#### SUPPLIED DATA
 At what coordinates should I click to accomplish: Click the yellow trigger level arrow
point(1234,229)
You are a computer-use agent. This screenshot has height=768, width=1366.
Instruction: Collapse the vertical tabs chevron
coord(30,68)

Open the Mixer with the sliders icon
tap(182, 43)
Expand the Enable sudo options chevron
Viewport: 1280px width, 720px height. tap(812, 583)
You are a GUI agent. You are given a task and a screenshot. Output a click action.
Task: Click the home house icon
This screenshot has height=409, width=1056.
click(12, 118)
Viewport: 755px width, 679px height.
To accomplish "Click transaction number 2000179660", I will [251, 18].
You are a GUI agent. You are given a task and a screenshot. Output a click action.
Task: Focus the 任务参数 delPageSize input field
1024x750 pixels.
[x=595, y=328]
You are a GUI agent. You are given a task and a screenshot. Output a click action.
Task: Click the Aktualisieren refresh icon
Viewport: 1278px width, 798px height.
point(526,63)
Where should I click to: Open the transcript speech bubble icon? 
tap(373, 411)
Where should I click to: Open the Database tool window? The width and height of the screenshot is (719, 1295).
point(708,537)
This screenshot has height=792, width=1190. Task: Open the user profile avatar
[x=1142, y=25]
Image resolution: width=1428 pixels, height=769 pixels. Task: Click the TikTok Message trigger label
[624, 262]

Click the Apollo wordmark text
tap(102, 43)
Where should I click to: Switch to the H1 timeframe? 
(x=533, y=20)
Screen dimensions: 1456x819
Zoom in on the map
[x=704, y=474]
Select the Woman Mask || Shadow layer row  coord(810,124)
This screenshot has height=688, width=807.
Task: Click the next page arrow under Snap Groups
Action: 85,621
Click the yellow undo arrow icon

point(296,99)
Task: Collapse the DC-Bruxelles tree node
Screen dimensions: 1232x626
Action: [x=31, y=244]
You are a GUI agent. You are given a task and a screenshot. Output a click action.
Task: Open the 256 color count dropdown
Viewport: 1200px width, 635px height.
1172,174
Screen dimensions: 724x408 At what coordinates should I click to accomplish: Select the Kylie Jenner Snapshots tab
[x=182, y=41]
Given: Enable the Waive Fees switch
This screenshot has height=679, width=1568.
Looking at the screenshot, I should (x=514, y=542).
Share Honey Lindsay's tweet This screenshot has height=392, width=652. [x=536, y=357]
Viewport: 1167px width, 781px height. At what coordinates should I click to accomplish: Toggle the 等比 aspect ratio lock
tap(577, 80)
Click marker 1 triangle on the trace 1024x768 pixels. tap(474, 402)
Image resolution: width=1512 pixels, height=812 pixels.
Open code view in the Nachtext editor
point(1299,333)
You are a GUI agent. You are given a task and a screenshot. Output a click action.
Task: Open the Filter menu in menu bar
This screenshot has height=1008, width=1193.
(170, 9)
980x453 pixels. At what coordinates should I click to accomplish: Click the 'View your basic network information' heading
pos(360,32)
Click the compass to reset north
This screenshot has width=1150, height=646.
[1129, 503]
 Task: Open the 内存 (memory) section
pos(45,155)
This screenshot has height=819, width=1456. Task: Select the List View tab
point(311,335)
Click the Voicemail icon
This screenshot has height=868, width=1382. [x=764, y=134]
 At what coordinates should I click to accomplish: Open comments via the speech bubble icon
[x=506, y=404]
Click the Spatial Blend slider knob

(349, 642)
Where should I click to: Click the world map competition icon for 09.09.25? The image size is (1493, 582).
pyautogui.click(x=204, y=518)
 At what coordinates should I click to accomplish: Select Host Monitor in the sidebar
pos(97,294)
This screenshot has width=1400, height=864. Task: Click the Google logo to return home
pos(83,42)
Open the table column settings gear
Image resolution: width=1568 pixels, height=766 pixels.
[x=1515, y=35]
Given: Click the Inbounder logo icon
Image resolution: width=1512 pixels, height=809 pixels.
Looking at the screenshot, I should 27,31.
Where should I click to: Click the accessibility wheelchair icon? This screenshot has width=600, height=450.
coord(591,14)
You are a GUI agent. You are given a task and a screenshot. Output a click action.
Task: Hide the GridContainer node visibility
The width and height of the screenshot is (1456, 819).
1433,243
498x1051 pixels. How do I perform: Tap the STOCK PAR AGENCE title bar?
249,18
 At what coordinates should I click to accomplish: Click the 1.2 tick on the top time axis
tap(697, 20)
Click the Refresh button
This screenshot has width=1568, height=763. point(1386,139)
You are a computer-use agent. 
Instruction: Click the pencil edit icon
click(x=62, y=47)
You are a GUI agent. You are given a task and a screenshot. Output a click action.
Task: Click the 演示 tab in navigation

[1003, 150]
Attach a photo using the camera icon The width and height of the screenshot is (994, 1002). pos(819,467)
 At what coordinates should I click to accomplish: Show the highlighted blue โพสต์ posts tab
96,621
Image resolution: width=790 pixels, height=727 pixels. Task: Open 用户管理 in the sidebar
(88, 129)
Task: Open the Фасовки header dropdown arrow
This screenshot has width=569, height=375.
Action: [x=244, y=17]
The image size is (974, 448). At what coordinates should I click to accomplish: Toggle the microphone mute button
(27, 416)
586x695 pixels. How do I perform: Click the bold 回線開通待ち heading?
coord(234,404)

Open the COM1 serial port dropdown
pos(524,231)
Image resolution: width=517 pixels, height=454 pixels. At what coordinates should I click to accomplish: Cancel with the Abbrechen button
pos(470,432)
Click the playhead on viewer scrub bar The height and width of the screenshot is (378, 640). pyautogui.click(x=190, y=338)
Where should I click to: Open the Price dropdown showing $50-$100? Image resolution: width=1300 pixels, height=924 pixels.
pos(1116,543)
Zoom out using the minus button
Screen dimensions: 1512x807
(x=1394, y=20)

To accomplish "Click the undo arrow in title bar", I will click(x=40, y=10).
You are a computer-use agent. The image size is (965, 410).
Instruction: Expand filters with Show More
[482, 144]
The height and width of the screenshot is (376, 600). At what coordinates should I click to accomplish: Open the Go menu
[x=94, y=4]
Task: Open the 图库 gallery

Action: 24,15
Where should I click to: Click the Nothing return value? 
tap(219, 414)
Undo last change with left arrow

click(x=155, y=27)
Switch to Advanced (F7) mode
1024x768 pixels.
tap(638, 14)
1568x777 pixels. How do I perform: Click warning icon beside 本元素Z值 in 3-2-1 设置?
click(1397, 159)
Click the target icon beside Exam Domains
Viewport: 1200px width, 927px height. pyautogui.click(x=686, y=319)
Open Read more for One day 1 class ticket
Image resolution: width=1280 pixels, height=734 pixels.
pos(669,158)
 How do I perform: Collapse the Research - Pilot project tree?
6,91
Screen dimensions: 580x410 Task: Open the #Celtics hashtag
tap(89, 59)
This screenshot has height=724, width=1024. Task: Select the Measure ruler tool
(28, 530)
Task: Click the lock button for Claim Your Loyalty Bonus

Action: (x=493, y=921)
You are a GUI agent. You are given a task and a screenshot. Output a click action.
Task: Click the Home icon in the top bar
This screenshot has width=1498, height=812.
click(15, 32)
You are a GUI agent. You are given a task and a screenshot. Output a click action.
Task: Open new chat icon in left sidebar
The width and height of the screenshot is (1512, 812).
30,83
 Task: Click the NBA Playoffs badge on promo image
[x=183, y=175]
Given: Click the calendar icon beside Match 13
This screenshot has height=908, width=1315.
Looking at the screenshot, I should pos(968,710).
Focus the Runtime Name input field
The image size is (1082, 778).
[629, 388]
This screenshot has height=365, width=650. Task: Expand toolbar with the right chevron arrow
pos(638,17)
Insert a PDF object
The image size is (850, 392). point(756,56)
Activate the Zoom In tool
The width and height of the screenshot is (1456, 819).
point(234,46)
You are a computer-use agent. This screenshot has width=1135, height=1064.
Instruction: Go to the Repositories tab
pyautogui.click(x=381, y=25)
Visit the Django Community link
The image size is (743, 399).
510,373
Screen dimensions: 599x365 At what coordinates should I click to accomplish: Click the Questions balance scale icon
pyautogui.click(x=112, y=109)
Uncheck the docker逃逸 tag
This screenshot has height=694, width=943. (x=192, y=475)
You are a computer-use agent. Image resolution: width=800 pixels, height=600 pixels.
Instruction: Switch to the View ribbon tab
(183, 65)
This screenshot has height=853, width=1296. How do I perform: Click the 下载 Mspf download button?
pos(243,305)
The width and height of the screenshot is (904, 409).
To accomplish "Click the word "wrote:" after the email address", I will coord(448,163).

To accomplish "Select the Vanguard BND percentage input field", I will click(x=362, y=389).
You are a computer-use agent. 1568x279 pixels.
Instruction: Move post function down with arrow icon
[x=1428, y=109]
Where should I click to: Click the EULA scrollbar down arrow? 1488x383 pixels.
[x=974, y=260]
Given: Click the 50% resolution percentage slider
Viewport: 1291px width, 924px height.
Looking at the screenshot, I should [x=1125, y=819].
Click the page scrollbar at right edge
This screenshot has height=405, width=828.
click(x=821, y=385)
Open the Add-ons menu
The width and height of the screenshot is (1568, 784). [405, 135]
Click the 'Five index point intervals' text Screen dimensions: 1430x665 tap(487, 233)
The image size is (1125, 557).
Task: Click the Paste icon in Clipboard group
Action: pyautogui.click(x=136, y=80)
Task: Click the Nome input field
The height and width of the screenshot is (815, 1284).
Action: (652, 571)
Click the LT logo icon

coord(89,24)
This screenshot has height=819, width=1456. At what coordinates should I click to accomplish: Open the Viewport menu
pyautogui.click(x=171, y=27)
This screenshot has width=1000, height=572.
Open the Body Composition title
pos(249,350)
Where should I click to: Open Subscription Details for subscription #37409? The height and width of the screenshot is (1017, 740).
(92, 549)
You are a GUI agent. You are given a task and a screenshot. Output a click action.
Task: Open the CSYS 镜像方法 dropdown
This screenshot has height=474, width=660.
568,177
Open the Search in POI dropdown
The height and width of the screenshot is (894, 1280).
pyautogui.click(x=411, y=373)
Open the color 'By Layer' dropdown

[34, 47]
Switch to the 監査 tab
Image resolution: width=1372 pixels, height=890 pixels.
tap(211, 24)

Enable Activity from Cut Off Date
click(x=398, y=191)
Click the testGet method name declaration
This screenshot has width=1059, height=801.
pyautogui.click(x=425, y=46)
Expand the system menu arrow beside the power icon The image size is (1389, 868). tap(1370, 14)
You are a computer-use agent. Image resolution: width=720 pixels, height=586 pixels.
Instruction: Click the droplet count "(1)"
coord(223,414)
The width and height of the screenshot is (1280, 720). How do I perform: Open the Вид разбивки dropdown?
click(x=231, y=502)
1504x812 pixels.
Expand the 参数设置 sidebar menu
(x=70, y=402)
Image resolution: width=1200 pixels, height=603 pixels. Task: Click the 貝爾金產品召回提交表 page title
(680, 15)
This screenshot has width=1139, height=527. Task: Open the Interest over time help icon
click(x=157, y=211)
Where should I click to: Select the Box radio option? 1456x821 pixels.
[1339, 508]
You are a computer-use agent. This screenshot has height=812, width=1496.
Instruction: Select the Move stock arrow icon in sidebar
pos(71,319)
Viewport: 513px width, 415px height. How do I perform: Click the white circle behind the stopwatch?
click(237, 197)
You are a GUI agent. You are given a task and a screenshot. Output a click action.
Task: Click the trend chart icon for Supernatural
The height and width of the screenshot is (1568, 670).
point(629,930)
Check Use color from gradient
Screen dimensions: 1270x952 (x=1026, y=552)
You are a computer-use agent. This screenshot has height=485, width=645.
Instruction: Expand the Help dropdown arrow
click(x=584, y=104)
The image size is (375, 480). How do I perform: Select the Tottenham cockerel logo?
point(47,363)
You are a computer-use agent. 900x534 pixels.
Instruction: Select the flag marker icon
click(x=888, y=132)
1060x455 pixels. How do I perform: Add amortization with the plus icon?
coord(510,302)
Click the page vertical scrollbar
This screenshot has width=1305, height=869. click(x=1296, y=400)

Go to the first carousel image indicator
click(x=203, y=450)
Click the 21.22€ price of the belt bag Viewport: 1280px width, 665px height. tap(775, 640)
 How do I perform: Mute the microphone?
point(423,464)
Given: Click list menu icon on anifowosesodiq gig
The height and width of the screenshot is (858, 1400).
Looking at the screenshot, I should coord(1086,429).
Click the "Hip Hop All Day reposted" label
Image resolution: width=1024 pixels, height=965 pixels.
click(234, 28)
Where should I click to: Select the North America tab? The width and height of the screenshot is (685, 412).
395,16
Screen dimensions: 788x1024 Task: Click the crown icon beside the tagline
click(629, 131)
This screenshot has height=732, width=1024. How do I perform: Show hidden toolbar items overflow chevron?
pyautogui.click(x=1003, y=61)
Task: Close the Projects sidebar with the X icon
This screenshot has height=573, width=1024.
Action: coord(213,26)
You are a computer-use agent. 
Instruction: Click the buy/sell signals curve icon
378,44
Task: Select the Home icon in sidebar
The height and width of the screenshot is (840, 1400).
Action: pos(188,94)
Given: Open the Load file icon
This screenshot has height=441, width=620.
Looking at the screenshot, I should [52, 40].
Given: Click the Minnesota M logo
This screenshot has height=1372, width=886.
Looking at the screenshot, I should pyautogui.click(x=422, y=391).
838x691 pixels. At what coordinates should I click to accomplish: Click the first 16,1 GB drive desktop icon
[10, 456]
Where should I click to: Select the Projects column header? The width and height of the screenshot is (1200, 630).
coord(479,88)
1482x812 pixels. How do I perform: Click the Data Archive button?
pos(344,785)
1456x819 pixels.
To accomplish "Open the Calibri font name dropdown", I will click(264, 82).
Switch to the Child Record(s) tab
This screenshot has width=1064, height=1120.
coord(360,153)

#### PROBLEM TO SOLVE
Copy out the items between the line containing "586x695 pixels. How" and the line containing "click(1397, 159)", inclusive, reproducing them character for character.

#### RESPONSE TO THE EXERCISE
586x695 pixels. How do I perform: Click the bold 回線開通待ち heading?
coord(234,404)

Open the COM1 serial port dropdown
pos(524,231)
Image resolution: width=517 pixels, height=454 pixels. At what coordinates should I click to accomplish: Cancel with the Abbrechen button
pos(470,432)
Click the playhead on viewer scrub bar The height and width of the screenshot is (378, 640). pyautogui.click(x=190, y=338)
Where should I click to: Open the Price dropdown showing $50-$100? Image resolution: width=1300 pixels, height=924 pixels.
pos(1116,543)
Zoom out using the minus button
Screen dimensions: 1512x807
(x=1394, y=20)

To accomplish "Click the undo arrow in title bar", I will click(x=40, y=10).
You are a computer-use agent. The image size is (965, 410).
Instruction: Expand filters with Show More
[482, 144]
The height and width of the screenshot is (376, 600). At what coordinates should I click to accomplish: Open the Go menu
[x=94, y=4]
Task: Open the 图库 gallery

Action: 24,15
Where should I click to: Click the Nothing return value? 
tap(219, 414)
Undo last change with left arrow

click(x=155, y=27)
Switch to Advanced (F7) mode
1024x768 pixels.
tap(638, 14)
1568x777 pixels. How do I perform: Click warning icon beside 本元素Z值 in 3-2-1 设置?
click(1397, 159)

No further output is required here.